=== Begin Enclosure ===
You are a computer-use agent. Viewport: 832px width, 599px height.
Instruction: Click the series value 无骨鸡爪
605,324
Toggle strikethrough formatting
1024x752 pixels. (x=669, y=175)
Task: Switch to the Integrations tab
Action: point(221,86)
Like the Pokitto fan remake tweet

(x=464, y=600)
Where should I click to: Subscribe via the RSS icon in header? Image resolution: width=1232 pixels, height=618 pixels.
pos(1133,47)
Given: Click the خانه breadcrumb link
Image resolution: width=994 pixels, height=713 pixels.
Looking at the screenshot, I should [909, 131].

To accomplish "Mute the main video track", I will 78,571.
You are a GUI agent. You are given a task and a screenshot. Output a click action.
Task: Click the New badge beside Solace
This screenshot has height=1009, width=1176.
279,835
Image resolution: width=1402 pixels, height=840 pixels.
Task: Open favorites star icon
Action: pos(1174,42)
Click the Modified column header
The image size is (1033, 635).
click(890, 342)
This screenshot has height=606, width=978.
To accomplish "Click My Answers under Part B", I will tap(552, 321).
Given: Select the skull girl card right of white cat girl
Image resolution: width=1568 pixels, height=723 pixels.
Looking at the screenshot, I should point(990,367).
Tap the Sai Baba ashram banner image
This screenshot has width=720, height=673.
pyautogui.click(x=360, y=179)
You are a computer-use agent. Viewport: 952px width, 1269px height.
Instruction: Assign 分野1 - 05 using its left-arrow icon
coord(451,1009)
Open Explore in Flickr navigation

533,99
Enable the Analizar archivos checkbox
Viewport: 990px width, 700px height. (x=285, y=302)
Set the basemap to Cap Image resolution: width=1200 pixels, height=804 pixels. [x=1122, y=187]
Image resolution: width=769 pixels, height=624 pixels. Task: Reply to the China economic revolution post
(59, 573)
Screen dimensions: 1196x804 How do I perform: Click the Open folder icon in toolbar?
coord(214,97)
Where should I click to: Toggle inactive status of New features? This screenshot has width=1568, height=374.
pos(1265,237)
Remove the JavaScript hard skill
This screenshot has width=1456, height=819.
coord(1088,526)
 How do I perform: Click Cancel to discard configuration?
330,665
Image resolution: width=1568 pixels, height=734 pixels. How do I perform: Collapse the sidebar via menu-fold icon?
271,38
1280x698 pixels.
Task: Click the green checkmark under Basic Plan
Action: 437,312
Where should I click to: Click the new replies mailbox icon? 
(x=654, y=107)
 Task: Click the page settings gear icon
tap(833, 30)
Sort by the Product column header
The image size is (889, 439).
=== End Enclosure ===
(THE PROBLEM)
Show every line from the entries above in which "will" appears.

(FINISHED EXERCISE)
To accomplish "Mute the main video track", I will 78,571.
To accomplish "Click My Answers under Part B", I will tap(552, 321).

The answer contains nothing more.